Yesterday, I was cycling along a trail near home, and stopped by a tree that I visit frequently.  I am a bit like a dog who finds something surprising in a certain place, and then checks the same spot every day for the rest of his life just in case something unexpected might occur again. So this is an interesting tree, and for the last few years I have found something rare living on it, not a new species, but a very old and obscure one. The biological community is now in the process of trying to sequence the genome of every living species under the sun. I decided to try to collect this rare species again, and put it forward for genome sequencing, yet another contribution of unknown significance to the knowledge of mankind. Then I will go to an engraving shop, after the genome is done and published, and buy a little brass label explaining that this tree was the site where the first genome of that species originated, perhaps including the URL where the sequence is stored.

Then today I thought, "Why not do this for everything?" We should all do this for everything!
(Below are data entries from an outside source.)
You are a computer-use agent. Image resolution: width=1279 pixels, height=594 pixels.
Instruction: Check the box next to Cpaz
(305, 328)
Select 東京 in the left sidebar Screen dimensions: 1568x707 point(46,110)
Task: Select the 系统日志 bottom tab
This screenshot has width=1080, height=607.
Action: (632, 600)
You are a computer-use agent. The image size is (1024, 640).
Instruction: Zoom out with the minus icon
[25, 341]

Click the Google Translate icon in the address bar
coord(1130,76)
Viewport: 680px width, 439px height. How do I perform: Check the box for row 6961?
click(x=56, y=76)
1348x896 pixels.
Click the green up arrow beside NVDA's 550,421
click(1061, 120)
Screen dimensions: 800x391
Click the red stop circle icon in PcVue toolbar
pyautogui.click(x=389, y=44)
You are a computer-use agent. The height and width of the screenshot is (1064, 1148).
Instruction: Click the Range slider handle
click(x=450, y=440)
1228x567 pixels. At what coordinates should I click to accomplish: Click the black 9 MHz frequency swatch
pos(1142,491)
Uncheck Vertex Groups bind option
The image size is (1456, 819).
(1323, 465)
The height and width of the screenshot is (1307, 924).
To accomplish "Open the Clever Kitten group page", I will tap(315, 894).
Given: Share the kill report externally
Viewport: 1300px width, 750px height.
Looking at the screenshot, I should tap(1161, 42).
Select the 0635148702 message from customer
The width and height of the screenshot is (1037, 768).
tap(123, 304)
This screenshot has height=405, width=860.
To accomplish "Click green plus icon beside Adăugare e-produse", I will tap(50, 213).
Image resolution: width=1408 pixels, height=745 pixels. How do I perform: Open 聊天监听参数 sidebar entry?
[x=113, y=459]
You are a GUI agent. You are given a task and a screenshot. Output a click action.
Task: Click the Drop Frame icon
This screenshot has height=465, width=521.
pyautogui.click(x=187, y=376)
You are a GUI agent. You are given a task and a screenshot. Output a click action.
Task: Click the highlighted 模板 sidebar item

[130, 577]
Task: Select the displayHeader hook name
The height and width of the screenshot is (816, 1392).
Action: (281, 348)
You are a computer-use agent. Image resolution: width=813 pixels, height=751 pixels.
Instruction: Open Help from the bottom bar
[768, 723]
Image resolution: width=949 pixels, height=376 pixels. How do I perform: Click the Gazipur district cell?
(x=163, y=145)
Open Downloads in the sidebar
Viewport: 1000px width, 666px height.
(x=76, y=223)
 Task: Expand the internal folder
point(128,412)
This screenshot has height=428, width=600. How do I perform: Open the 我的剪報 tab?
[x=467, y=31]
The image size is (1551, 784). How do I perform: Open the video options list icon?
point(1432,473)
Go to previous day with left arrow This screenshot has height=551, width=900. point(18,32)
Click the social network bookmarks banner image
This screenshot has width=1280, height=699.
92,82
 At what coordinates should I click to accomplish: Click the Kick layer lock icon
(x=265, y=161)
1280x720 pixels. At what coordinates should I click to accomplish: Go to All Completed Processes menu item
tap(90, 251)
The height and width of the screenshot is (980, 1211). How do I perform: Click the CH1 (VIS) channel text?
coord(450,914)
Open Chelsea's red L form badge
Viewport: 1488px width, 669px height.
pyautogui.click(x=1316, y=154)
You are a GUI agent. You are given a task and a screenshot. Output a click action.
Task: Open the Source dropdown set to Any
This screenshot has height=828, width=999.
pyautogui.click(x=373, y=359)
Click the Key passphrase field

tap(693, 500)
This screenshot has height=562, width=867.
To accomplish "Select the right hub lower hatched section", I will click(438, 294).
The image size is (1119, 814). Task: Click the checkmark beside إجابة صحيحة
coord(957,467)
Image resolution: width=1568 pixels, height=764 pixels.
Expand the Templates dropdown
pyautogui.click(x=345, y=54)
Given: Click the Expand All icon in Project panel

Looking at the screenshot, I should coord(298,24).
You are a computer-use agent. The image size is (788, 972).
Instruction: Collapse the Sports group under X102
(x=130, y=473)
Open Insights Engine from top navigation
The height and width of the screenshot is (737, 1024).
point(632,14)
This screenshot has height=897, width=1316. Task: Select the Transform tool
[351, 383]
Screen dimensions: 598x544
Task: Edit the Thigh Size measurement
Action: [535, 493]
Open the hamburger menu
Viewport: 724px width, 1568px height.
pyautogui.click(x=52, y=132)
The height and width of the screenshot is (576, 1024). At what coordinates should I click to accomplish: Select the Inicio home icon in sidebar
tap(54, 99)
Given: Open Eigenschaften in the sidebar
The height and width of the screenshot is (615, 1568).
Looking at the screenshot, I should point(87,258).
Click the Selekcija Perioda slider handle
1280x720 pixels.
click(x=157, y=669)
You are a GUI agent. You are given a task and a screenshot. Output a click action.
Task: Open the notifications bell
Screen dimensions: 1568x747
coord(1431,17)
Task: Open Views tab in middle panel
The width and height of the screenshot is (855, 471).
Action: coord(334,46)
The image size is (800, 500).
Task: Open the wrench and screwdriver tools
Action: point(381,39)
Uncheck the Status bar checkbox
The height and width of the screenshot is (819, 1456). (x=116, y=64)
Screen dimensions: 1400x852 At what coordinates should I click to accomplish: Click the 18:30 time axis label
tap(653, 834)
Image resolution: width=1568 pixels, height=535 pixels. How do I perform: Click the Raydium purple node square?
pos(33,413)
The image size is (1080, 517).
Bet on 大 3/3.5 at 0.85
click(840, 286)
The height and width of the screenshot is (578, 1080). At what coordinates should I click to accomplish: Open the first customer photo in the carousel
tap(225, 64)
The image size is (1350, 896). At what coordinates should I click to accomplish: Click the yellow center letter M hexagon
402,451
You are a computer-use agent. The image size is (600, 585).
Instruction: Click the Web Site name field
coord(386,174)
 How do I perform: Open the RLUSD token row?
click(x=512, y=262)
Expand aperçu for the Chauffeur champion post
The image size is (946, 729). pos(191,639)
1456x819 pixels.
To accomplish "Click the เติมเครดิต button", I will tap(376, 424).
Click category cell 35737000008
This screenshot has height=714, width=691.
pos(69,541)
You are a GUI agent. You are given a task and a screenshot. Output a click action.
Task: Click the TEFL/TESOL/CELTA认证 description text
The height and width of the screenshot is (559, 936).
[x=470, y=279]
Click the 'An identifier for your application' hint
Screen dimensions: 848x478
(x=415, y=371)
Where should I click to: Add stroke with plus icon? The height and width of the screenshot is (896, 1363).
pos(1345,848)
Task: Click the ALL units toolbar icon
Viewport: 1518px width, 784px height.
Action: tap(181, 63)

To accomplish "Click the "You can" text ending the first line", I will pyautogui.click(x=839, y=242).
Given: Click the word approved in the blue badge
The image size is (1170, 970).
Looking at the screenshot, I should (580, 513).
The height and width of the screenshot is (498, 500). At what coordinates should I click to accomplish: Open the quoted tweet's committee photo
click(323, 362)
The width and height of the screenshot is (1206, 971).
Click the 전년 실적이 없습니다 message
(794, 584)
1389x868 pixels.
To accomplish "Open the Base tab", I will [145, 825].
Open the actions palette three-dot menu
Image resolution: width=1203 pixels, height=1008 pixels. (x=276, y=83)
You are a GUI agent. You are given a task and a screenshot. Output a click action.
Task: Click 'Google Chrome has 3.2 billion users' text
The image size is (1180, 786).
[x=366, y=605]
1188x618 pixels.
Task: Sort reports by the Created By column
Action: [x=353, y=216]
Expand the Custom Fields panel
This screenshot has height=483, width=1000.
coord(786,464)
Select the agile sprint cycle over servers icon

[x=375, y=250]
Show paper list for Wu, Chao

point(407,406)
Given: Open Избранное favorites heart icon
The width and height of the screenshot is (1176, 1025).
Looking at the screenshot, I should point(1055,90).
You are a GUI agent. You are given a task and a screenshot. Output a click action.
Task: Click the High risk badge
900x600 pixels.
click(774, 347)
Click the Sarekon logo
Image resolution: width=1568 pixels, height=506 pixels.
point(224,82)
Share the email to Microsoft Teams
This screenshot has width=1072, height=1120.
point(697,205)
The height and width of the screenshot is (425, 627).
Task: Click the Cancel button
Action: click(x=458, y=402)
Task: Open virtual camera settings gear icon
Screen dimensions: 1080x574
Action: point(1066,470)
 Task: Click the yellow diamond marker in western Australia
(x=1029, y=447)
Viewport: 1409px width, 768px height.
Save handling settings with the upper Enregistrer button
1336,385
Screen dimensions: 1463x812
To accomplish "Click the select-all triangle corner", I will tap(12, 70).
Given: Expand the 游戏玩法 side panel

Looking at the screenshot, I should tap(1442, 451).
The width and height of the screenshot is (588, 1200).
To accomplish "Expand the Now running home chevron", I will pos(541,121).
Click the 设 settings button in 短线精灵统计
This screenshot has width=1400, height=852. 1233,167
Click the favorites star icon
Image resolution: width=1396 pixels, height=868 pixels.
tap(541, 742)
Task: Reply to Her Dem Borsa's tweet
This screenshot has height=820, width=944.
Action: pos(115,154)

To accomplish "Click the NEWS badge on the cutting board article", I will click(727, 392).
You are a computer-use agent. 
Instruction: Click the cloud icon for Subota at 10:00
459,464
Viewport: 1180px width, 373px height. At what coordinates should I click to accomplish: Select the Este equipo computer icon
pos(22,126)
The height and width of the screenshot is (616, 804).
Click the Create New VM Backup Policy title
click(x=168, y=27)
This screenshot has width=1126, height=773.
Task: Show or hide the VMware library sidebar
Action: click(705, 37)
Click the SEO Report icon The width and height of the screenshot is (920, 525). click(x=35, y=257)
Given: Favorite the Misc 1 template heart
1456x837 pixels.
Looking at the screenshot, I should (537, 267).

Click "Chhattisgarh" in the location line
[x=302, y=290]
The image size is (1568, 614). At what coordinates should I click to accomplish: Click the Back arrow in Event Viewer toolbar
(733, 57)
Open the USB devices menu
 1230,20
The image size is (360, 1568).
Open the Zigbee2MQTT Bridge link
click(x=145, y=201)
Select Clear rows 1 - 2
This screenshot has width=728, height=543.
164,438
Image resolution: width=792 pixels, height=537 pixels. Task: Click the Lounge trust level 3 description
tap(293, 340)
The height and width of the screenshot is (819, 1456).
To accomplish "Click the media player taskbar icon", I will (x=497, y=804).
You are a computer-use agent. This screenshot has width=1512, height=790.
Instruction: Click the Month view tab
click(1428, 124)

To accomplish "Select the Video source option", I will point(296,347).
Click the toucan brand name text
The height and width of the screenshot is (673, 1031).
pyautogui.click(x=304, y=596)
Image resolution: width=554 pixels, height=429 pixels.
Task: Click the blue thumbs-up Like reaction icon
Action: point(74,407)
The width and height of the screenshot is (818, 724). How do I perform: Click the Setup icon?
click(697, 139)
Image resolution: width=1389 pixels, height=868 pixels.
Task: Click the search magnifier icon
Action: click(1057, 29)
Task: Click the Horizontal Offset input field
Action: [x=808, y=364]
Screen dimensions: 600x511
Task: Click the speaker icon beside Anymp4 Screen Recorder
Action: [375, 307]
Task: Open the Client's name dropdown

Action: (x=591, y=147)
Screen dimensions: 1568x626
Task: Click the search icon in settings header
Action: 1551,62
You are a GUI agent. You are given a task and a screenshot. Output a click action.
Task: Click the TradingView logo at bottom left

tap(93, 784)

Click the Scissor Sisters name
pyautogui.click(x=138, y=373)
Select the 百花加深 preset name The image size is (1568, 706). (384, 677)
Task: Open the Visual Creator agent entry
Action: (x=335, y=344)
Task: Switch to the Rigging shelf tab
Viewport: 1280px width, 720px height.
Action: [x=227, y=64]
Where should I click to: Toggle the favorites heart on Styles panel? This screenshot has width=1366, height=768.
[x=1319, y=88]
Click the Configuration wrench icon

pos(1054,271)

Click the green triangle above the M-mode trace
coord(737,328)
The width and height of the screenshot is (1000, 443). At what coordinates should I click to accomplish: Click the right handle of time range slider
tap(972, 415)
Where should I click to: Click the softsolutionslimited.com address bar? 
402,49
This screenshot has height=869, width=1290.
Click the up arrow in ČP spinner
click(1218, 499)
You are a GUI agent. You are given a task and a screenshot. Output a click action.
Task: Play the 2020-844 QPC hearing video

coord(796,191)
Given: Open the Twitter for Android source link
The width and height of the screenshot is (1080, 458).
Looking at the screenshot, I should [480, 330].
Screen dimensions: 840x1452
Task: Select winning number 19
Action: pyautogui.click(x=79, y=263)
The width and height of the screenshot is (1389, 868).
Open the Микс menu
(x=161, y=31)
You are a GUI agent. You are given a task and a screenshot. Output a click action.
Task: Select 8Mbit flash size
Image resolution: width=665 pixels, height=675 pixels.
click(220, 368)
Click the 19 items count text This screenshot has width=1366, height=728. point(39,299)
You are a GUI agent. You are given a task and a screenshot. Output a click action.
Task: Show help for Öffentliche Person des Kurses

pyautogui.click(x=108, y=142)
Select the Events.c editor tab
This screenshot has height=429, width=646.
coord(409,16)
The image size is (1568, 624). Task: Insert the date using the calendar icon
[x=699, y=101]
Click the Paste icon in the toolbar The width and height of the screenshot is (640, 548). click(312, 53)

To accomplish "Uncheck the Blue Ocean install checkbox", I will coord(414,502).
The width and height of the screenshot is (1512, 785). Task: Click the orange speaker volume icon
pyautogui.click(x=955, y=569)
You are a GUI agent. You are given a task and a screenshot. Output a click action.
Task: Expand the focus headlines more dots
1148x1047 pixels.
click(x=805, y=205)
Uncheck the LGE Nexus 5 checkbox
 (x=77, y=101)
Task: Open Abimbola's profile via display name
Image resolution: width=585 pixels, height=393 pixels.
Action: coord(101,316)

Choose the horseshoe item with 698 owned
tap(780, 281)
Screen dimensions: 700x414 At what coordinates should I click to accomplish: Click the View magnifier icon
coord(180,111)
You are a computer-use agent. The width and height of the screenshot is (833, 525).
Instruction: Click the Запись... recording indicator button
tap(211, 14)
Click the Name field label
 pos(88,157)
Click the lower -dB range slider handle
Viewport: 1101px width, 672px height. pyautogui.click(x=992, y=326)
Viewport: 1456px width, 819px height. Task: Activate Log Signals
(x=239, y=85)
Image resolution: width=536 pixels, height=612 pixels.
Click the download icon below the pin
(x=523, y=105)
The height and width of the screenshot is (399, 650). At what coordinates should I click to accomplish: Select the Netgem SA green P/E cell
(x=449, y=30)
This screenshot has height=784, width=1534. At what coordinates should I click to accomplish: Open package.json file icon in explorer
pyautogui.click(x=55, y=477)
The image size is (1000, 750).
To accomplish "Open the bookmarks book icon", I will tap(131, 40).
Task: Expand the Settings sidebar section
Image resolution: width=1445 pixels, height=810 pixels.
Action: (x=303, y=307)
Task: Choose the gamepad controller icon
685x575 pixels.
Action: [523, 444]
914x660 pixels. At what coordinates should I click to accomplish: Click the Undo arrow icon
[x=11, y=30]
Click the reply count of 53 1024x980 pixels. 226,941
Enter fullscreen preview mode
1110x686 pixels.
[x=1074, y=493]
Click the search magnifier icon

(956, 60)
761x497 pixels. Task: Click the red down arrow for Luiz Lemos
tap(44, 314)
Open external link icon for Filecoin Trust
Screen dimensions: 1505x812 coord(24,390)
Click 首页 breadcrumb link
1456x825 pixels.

Our scientific institutions should display an ever expanding index documenting the connections between discovery and location. Scientists should start a respectful guerrilla movement and begin labelling, as permanently as possible, the sites where discoveries are made. Nothing is permanent, but even in our Information Age, this kind of knowledge evaporates too easily. Even if it is stored digitally, it is buried in bits and bytes of quiet databases, disconnected from the tangible world. 

If we do this, most of these little mementoes will probably be destroyed eventually, but maybe some will be preserved. Perhaps this will be one way to excite little sparks of curiosity, and inform the populace that scientists inhabit their day to day world as surely as artists do.

Saturday, 18 May 2013

One Square Centimetre of Life


On Google Earth, we can fly from outer space into our back yards. There are linked photos of interesting places, 3D reconstructions of many cities, and you can go for a virtual walk. What if we could continue the zoom, the Power of Ten film brought to reality?

I envision a network of biologists takings surface samples 1 cm square all over the planet. This can be done with very clear, transparent cello-tape, simply by pressing it to the surface of interest. The tapes would be mounted on microscope slides and photographed at either 400x or 1000x (depending on the distortion imparted by the tape and its glue), using motorized stages, automated focussing, and scanning to digital cameras, with all the resulting images for each sample stitched together into one vista. These images could then be annotated by a wiki process, with identification of all the microorganisms, crystals and fibres made by expert microscopists.

If we want to get really fancy, we will begin with sterile tape (the kind used to seal 96-well microplates, perhaps) and sterile microscope slides, and then after assembling the photoscape, perform in situ PCR so that DNA barcodes can be applied to identify each cell on the matrix.

A few intermediate hi-res images of the collecting spot would enable  the zoom from outer space to be convincing. Perhaps an image of the spot from 10 metres away, another from 1 m, another a macro image from a few cm away.

To start small, I suggest a modest website to demonstrate the concept. If you think this is an interesting idea, and have the resources or will to make it a reality, I release the idea to the Commons and hope to participate.


Note: After writing this short article, I became aware of a book called A World in One Cubic Foot by David Liittschwager. It's a similar idea, mostly focused on macro organisms (visible ones) in sea water or soil. Some of the wonderful photographs are included with E.O. Wilson's article on the National Geographic website.